14.Выходные данные книги, «3-й год республики» (сентябрь 1794-сентябрь 1795 г.), говорят о публикации в 1795 г., однако, возможно, она вышла в начале следующего года. Кирхбергер в январе 1796 г. упоминает «ваш последний труд о французской революции» [Saint-Martin 1862: 248]. У Маттера [Matter 1862: 453] и в ряде современных трудов [Bates 2000: 651; Moore 2006: 73] 1796 г. стал указываться в качестве даты выхода «Письма», хотя ничто не мешает опираться на выходные данные (1795 г. издания). Каро им верен [Caro 1852: 91], а у Бэйтса приведены обе даты [Bates 2000: 645, 651].

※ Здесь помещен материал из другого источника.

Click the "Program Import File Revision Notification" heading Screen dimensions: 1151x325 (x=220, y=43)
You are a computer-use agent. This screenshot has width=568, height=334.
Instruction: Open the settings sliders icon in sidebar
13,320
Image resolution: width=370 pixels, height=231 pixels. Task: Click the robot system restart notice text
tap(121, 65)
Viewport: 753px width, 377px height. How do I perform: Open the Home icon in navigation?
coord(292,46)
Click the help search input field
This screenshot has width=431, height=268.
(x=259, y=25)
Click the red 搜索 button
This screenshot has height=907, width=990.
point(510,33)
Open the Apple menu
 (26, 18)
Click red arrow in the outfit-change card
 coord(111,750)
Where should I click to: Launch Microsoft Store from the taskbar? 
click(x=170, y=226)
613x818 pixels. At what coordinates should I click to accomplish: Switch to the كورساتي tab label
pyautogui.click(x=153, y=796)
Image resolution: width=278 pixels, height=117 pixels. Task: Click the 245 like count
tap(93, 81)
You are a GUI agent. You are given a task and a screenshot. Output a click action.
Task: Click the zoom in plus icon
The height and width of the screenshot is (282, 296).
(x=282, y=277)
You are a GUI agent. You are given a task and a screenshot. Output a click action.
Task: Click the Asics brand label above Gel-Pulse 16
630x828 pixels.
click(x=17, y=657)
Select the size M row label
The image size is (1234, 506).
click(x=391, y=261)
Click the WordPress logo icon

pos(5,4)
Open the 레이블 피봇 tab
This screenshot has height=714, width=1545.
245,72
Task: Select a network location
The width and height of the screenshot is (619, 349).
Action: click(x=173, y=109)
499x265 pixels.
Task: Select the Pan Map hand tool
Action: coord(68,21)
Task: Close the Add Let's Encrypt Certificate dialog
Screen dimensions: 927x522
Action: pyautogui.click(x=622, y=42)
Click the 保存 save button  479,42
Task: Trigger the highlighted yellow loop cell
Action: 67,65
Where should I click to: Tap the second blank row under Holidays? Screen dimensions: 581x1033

15.Мы коснёмся любопытной истории слова «революция» [Одесский, Фельдман 2012: 180–189], потому что французский язык сохранил весь его спектр значения, и слово это у Сен-Мартена несёт различные смыслы. Лат. revolutio восходит к глаголу revolvo (букв.: «валяю сызнова», учитывая родство «валять» в исконном значении «катать» с лат. volvo [Фасмер 1986 I: 268, 271]) – «качу назад, разворачиваю, раскрываю». Revolutio имело естественнонаучное применение и обозначало самые различные циклические природные изменения, круговерти: от астрономических («круговращение» небесных тел у Коперника) до геологических (труд Кювье о трансформациях поверхности земного шара рассуждал о les révolutions de la surface du globe). Позднее, в значении «превратность» слово обрело и применение историческое. Именно в этом смысле его использует Крокодил, когда в 35-й песне говорит о превратностях или переворотах (révolutions), которые заставил испытать императорский Рим, и «незнакомец», когда говорит о переворотах (révolutions) в царствах из-за обращений астральных сфер (песнь 88-я). Тартарская женщина упоминает о перевороте, устроенном её родом, а «незнакомец» рассуждает о переворотах, предсказанных астрономическим (для Сен-Мартена это то же самое, что и астрологическим) путём (песнь 89-я). Семантическая цепочка фр. révolution имела вид: круговращение > превращение/превратность > переворот политический > возврат нацией исконных прав. «Перемена» во время Французской революции стала обозначать возвращение нацией суверенитета, отнятого у неё королевской властью и двумя её опорами – дворянством и духовенством. Любопытную параллель, пусть и очень отдалённую, к revolutio являет арабское daulatun (масдар от глагола dala – «он круговращался») с широким спектром значений («перемена, поворот счастья, превратность, преодоление, победа, господство, владычество, государство, династия») [Гиргас 1881: 264]. Именно в значении «государство» оно вошло с озвученной te marbutah в тюркские языки (ср.: азерб. dovlst, тур. devlet, узб. davlat). Персидский сохранил всю гамму значений daula(t), группирующуюся вокруг семантического ядра со значением «круговращения».